Impeachment and removal is the only involuntary path. Under Article II, Section 4, all federal officers, including justices, can be impeached for “Treason, Bribery, or other high Crimes and Misdemeanors.”9Constitution Annotated. Article II Section 4 The House votes to impeach by simple majority, and the Senate conducts a trial requiring a two-thirds vote to convict and remove. Only one Supreme Court justice has ever been impeached: Samuel Chase, in 1804, on charges stemming from partisan conduct during politically charged trials. The Senate acquitted him in 1805, and no justice has been impeached since.10Federal Judicial Center. Samuel Chase Impeached

Recess Appointments

The Constitution contains a separate provision allowing the President to temporarily fill vacancies while the Senate is in recess, without going through the confirmation process. A recess appointment to the Supreme Court expires at the end of the Senate’s next session.11Library of Congress. What Are Recess Appointments? This mechanism has been used for Supreme Court justices in the past but not in modern times, and a 2014 Supreme Court decision sharply limited when it can be invoked. In that case, the Court held that a Senate recess of fewer than 10 days is presumptively too short to trigger the recess appointment power.12Justia Law. NLRB v. Canning, 573 US 513 (2014) Because the Senate now routinely holds brief pro forma sessions to avoid extended recesses, the practical window for a recess appointment to the Supreme Court has essentially closed.

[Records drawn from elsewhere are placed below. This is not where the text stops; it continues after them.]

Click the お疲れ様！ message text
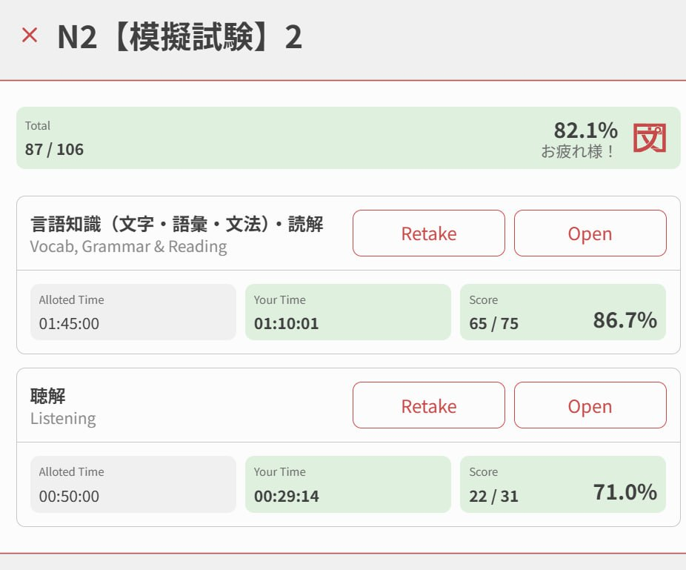This screenshot has height=570, width=686. [578, 151]
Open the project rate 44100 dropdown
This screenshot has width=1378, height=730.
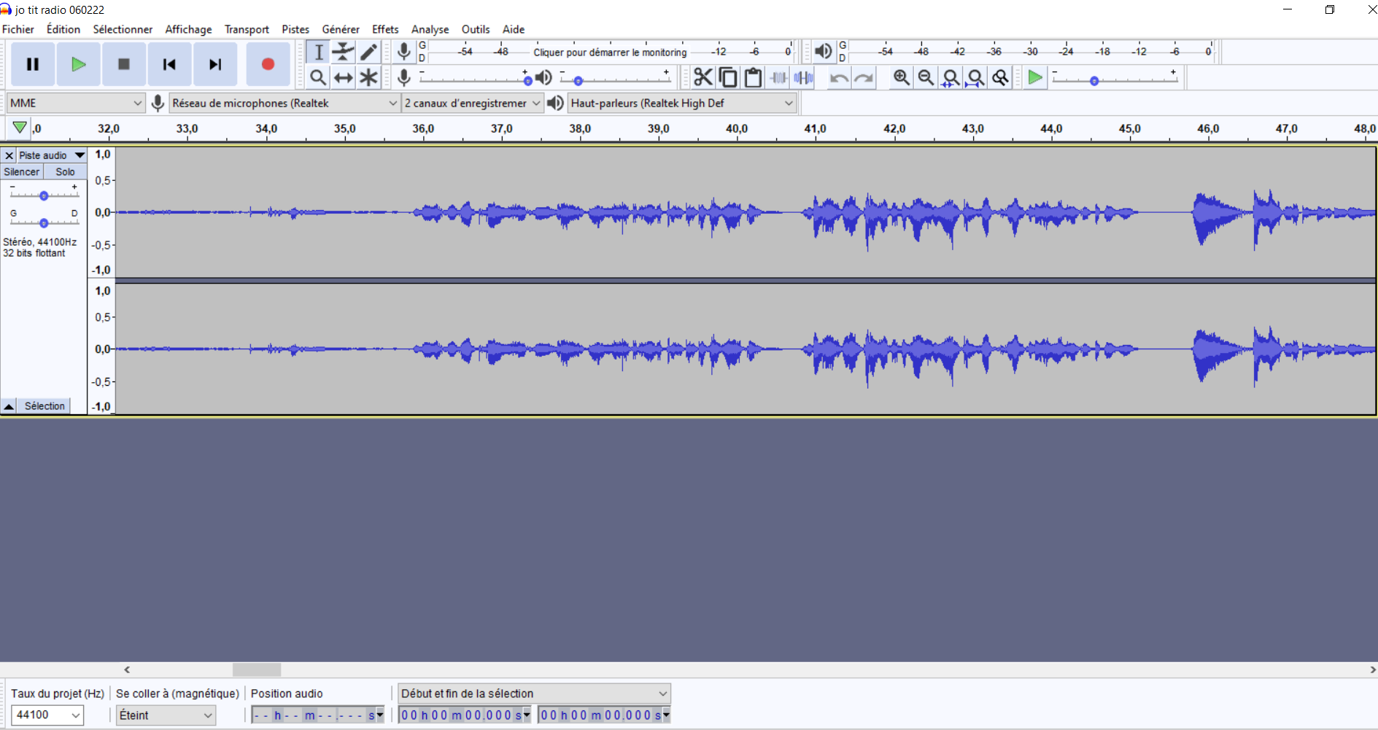[x=47, y=715]
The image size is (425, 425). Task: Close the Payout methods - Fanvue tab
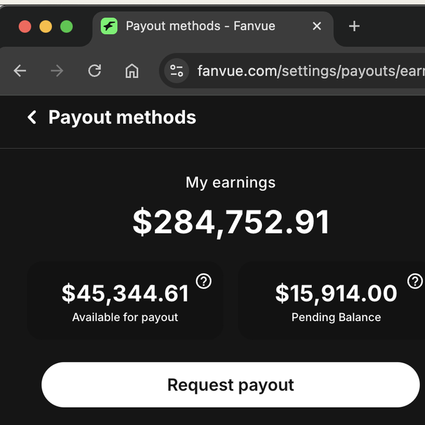click(x=317, y=26)
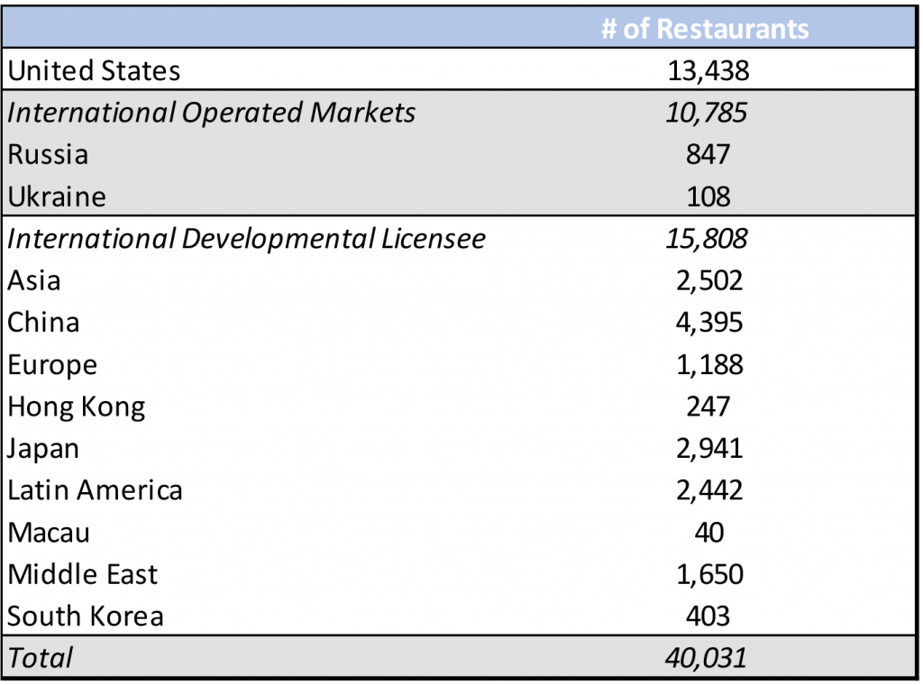Click the Ukraine value of 108
This screenshot has width=923, height=685.
coord(708,196)
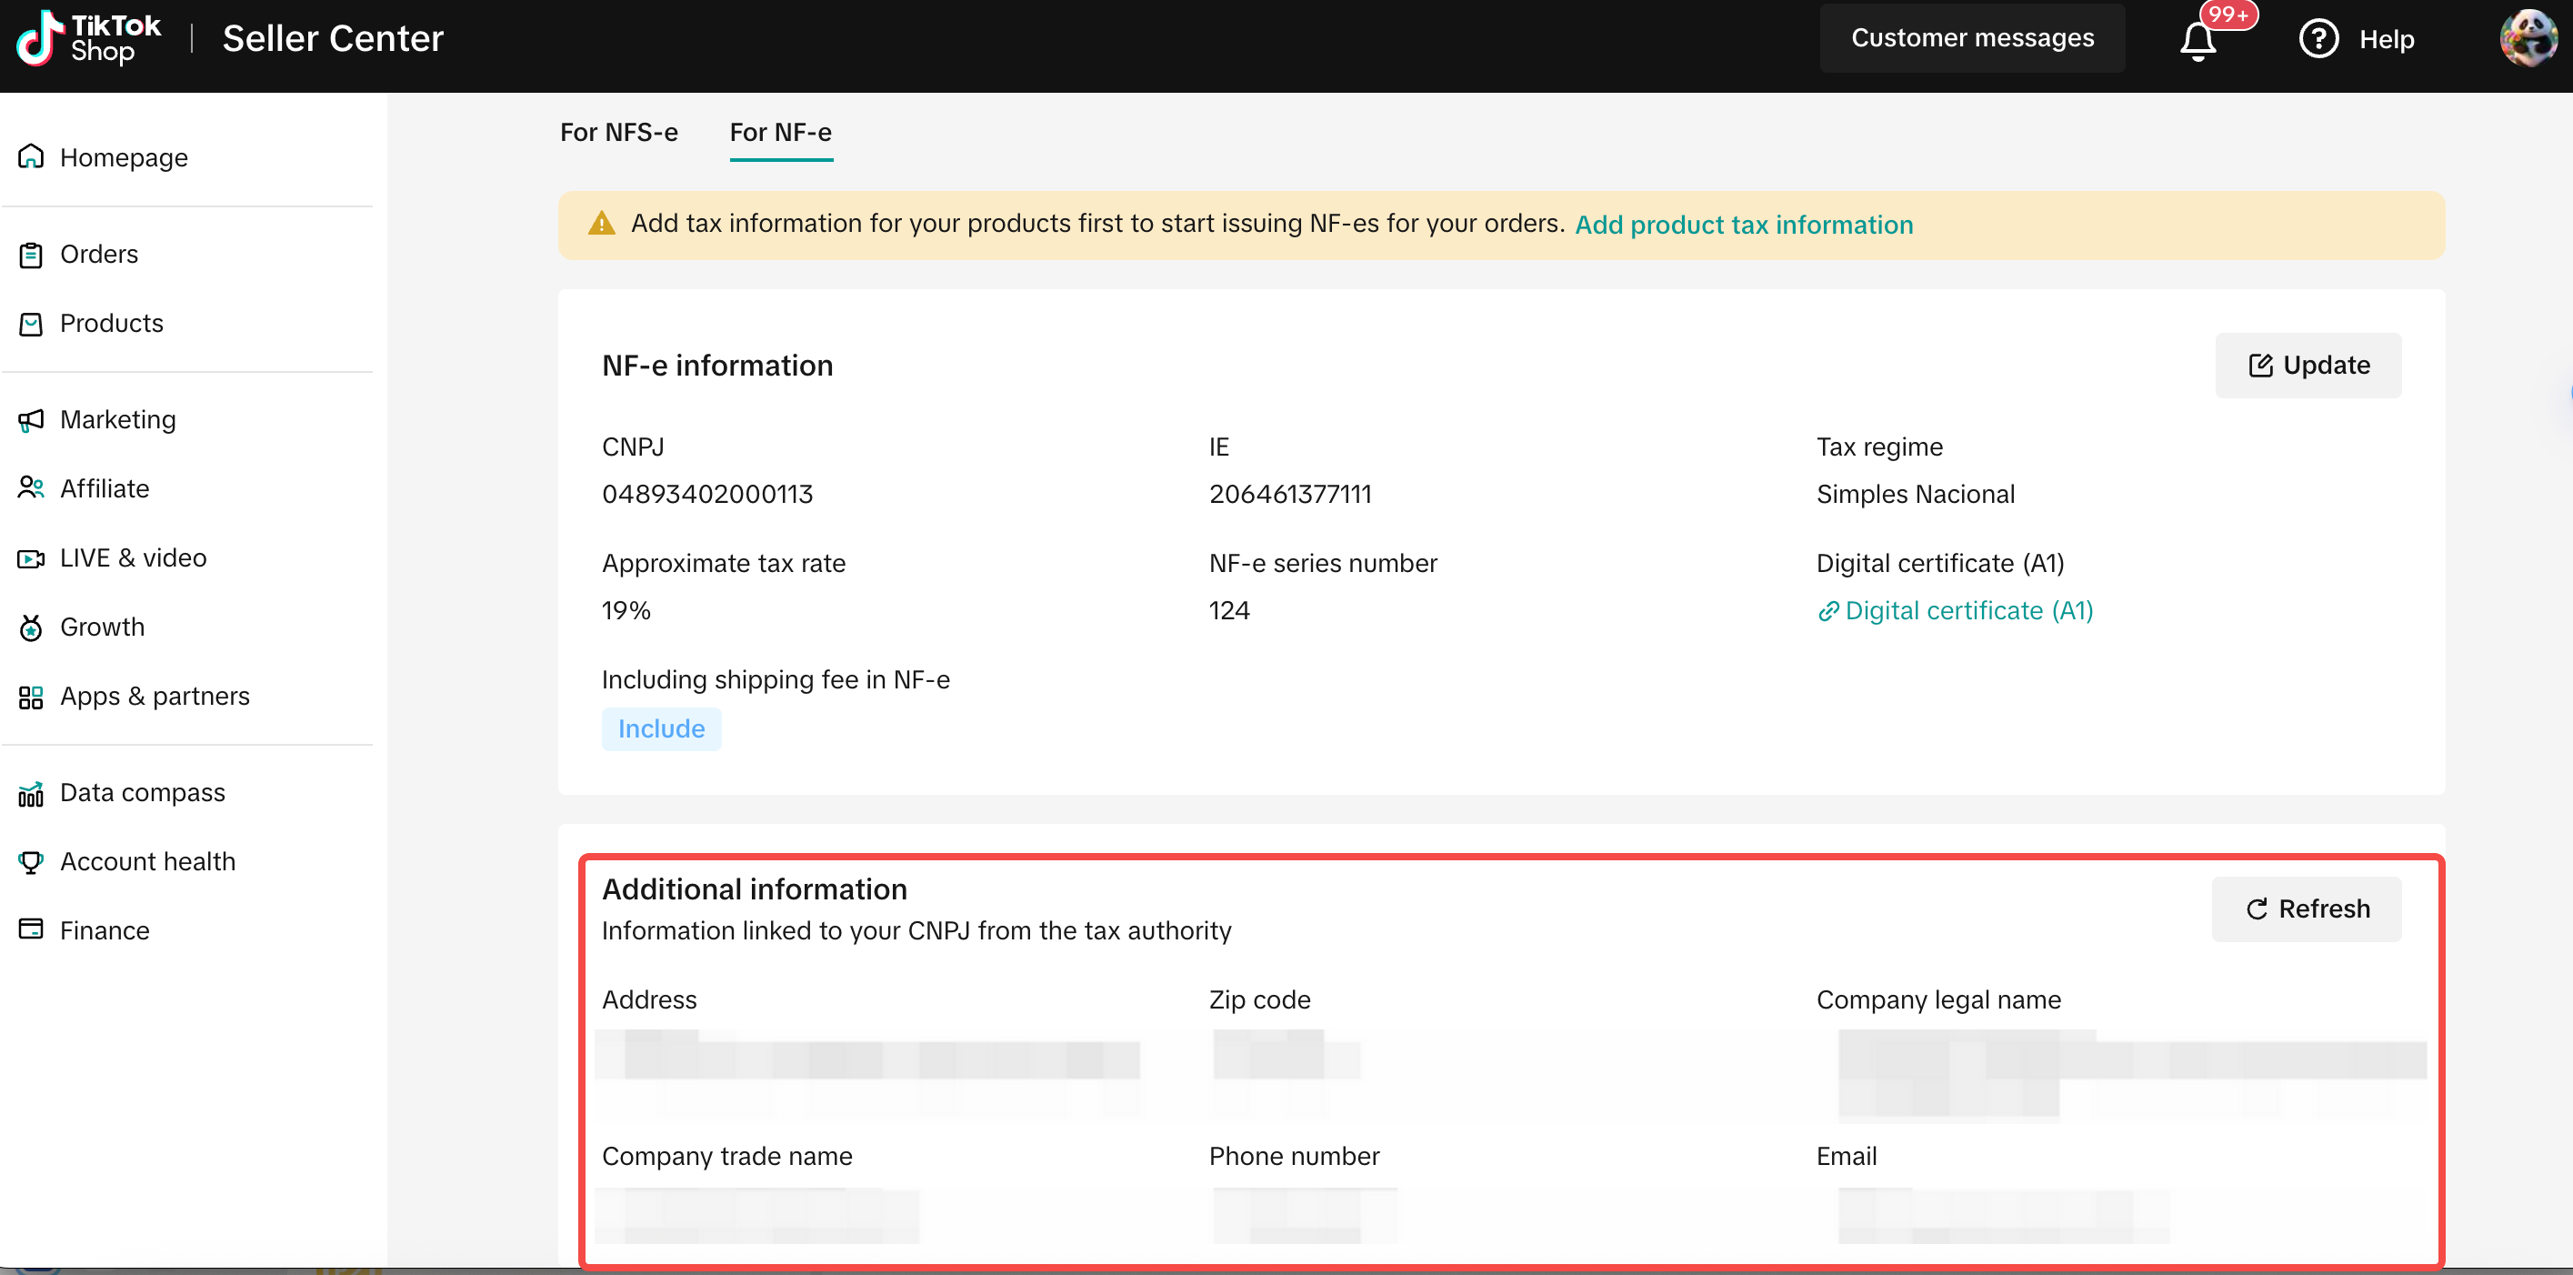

Current Justices and Their Appointing Presidents

All nine current seats are filled. The justices span appointments by five presidents over more than three decades:13Supreme Court of the United States. Current Members

  • Chief Justice John G. Roberts Jr. — Appointed by President George W. Bush, seated September 29, 2005.
  • Justice Clarence Thomas — Appointed by President George H.W. Bush, seated October 23, 1991. The longest-serving current justice.
  • Justice Samuel A. Alito Jr. — Appointed by President George W. Bush, seated January 31, 2006.
  • Justice Sonia Sotomayor — Appointed by President Barack Obama, seated August 8, 2009.
  • Justice Elena Kagan — Appointed by President Barack Obama, seated August 7, 2010.
  • Justice Neil M. Gorsuch — Appointed by President Donald Trump, seated April 10, 2017.
  • Justice Brett M. Kavanaugh — Appointed by President Donald Trump, seated October 6, 2018.
  • Justice Amy Coney Barrett — Appointed by President Donald Trump, seated October 27, 2020.
  • Justice Ketanji Brown Jackson — Appointed by President Joe Biden, seated June 30, 2022.

Six of these justices were appointed by Republican presidents and three by Democratic presidents, giving the Court a 6-3 conservative-to-liberal split in the broad ideological shorthand most observers use. President Trump’s three appointments in a single term had an outsized impact on this balance, shifting the Court more decisively to the right than any single president had in decades.

The Court’s Code of Conduct

Unlike lower federal judges, who answer to an oversight panel of fellow judges, Supreme Court justices historically operated under no formal ethics code. That changed on November 13, 2023, when the Court adopted its first-ever Code of Conduct.14Supreme Court of the United States. Code of Conduct for Justices of the Supreme Court of the United States The code covers five broad areas: upholding judicial integrity, avoiding even the appearance of impropriety, performing duties fairly and impartially, limiting outside activities to those consistent with judicial office, and refraining from political activity.

The code addresses gifts, financial conflicts, disqualification from cases, and outside speaking engagements. But the most common criticism is that it lacks any enforcement mechanism. The justices decide for themselves whether they have violated it, with no external body empowered to investigate or impose consequences. Whether that self-policing structure proves meaningful over time remains an open question.